---------- TASK INPUT

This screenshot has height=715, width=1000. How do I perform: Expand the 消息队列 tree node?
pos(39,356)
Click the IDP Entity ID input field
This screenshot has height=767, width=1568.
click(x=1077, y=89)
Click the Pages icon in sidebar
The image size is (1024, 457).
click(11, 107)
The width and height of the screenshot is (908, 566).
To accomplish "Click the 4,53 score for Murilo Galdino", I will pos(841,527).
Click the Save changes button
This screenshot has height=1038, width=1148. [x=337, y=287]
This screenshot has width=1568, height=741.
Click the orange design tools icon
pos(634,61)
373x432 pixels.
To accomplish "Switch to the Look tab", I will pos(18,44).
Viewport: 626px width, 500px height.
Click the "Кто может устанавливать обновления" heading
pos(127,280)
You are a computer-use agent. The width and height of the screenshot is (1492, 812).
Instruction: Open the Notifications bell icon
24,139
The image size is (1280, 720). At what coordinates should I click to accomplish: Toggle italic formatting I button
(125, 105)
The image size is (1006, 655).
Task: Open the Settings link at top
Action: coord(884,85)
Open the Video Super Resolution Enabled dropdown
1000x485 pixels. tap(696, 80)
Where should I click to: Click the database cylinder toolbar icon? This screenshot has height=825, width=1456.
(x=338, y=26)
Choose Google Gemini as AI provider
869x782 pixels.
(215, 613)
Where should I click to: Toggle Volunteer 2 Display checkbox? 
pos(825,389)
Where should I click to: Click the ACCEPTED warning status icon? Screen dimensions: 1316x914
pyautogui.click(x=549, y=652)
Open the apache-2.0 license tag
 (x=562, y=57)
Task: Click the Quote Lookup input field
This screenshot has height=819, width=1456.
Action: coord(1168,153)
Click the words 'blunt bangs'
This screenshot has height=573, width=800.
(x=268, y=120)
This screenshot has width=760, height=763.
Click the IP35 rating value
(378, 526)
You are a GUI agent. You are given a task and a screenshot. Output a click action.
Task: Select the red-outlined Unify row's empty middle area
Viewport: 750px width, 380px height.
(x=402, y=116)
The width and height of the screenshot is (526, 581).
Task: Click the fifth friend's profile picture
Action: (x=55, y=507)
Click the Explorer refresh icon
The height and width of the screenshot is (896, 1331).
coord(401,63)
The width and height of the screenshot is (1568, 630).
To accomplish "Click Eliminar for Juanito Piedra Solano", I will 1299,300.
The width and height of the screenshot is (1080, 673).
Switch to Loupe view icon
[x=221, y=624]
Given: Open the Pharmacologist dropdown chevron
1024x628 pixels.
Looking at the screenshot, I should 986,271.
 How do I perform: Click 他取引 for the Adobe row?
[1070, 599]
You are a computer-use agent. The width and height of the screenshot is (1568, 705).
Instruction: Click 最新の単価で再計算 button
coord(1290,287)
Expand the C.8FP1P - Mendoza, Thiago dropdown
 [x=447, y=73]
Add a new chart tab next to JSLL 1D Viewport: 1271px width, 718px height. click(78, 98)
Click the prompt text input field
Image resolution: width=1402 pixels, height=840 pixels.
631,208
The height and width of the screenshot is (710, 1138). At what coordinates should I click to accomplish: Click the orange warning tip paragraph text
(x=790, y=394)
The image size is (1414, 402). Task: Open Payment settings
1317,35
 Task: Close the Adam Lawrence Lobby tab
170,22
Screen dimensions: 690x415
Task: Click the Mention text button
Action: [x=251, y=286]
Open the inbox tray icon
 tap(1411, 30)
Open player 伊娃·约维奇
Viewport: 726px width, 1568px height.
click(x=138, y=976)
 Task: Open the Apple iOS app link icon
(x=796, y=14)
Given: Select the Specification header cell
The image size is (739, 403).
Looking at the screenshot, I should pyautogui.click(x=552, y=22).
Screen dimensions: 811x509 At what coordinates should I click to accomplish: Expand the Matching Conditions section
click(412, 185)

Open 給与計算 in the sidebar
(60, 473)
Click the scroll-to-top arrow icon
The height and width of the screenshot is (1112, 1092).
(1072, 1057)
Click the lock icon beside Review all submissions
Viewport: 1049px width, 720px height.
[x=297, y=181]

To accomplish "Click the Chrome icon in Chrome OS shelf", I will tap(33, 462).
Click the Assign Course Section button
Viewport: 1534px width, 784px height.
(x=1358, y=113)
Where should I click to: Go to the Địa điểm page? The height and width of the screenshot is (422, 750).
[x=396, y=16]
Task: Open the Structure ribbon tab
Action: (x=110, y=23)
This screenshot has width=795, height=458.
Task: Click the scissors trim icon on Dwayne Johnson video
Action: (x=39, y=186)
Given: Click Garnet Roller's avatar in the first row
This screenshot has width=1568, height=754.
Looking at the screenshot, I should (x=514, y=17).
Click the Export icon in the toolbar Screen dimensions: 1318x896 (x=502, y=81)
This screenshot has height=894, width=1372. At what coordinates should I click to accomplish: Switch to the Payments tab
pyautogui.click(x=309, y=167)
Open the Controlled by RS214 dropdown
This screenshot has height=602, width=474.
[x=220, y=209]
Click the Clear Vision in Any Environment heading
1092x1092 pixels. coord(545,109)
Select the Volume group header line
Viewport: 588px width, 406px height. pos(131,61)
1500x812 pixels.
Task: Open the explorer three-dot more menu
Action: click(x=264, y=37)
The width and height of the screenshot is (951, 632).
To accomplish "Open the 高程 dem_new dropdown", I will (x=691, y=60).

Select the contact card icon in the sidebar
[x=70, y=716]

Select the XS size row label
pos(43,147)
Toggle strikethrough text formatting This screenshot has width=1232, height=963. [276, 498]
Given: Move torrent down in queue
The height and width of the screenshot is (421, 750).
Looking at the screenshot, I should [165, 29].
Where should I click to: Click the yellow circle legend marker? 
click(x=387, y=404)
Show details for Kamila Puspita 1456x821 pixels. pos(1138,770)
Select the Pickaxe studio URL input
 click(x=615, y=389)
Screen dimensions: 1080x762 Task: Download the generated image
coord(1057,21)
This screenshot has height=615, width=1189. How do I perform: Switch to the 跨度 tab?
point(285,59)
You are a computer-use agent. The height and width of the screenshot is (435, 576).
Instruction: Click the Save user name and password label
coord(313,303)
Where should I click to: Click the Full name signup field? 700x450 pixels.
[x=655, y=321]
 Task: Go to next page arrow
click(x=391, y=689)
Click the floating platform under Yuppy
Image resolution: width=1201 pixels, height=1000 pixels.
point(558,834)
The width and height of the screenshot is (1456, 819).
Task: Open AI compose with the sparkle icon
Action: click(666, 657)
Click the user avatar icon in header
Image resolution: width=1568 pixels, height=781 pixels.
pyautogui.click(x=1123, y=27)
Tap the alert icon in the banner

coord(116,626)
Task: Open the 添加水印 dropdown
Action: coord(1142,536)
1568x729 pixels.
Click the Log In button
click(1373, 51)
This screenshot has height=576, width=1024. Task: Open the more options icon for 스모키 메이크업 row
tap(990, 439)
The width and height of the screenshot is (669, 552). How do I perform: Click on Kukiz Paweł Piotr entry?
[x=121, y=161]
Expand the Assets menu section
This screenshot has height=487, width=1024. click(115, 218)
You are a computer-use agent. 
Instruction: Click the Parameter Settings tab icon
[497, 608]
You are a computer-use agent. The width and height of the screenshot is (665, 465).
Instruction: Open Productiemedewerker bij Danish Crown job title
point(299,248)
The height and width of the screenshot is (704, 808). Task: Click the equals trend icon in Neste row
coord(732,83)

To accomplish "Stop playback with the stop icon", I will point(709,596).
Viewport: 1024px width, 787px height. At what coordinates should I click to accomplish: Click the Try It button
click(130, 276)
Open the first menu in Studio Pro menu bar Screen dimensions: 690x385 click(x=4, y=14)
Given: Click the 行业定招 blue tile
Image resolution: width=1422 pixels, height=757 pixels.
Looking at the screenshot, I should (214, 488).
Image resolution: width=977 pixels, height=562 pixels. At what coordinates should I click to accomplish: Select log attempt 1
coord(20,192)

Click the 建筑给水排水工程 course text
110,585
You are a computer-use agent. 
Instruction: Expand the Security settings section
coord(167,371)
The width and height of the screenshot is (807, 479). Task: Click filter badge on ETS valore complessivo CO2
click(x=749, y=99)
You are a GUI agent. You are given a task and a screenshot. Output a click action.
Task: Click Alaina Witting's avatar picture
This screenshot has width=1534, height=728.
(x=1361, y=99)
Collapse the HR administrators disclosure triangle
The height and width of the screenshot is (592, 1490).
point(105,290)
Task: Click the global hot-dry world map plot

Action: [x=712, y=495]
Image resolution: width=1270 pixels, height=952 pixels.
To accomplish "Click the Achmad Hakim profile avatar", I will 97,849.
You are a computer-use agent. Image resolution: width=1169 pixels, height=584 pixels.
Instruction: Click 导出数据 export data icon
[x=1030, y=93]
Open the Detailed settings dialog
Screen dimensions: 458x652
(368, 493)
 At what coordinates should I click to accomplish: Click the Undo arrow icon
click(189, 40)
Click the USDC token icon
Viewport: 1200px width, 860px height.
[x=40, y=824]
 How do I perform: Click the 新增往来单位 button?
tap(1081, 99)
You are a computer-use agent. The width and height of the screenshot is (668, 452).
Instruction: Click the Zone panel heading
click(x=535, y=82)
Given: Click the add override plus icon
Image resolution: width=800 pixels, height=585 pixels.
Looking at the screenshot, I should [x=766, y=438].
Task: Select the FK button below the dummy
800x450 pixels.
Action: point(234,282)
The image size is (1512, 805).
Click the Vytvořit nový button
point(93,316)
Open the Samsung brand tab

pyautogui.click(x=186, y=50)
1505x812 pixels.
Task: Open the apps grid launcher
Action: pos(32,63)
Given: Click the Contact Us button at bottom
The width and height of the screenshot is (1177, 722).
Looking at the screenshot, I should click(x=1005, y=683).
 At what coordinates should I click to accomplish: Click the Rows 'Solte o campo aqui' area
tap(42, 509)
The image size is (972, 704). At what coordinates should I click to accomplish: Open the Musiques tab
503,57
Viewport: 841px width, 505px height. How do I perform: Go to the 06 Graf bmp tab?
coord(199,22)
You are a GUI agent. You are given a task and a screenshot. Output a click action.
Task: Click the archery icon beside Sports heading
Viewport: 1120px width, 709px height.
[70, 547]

--------------------

**OBJECTIVE**
List the rows from the line with "The width and height of the screenshot is (908, 566)." to the line with "coord(401,63)" as a numbered list, with blank lines left out.

**COMPLETE OUTPUT**
1. The width and height of the screenshot is (908, 566).
2. To accomplish "Click the 4,53 score for Murilo Galdino", I will pos(841,527).
3. Click the Save changes button
4. This screenshot has height=1038, width=1148. [x=337, y=287]
5. This screenshot has width=1568, height=741.
6. Click the orange design tools icon
7. pos(634,61)
8. 373x432 pixels.
9. To accomplish "Switch to the Look tab", I will pos(18,44).
10. Viewport: 626px width, 500px height.
11. Click the "Кто может устанавливать обновления" heading
12. pos(127,280)
13. You are a computer-use agent. The width and height of the screenshot is (1492, 812).
14. Instruction: Open the Notifications bell icon
15. 24,139
16. The image size is (1280, 720). At what coordinates should I click to accomplish: Toggle italic formatting I button
17. (125, 105)
18. The image size is (1006, 655).
19. Task: Open the Settings link at top
20. Action: coord(884,85)
21. Open the Video Super Resolution Enabled dropdown
22. 1000x485 pixels. tap(696, 80)
23. Where should I click to: Click the database cylinder toolbar icon? This screenshot has height=825, width=1456.
24. (x=338, y=26)
25. Choose Google Gemini as AI provider
26. 869x782 pixels.
27. (215, 613)
28. Where should I click to: Toggle Volunteer 2 Display checkbox? 
29. pos(825,389)
30. Where should I click to: Click the ACCEPTED warning status icon? Screen dimensions: 1316x914
31. pyautogui.click(x=549, y=652)
32. Open the apache-2.0 license tag
33.  (x=562, y=57)
34. Task: Click the Quote Lookup input field
35. This screenshot has height=819, width=1456.
36. Action: coord(1168,153)
37. Click the words 'blunt bangs'
38. This screenshot has height=573, width=800.
39. (x=268, y=120)
40. This screenshot has width=760, height=763.
41. Click the IP35 rating value
42. (378, 526)
43. You are a GUI agent. You are given a task and a screenshot. Output a click action.
44. Task: Select the red-outlined Unify row's empty middle area
45. Viewport: 750px width, 380px height.
46. (x=402, y=116)
47. The width and height of the screenshot is (526, 581).
48. Task: Click the fifth friend's profile picture
49. Action: (x=55, y=507)
50. Click the Explorer refresh icon
51. The height and width of the screenshot is (896, 1331).
52. coord(401,63)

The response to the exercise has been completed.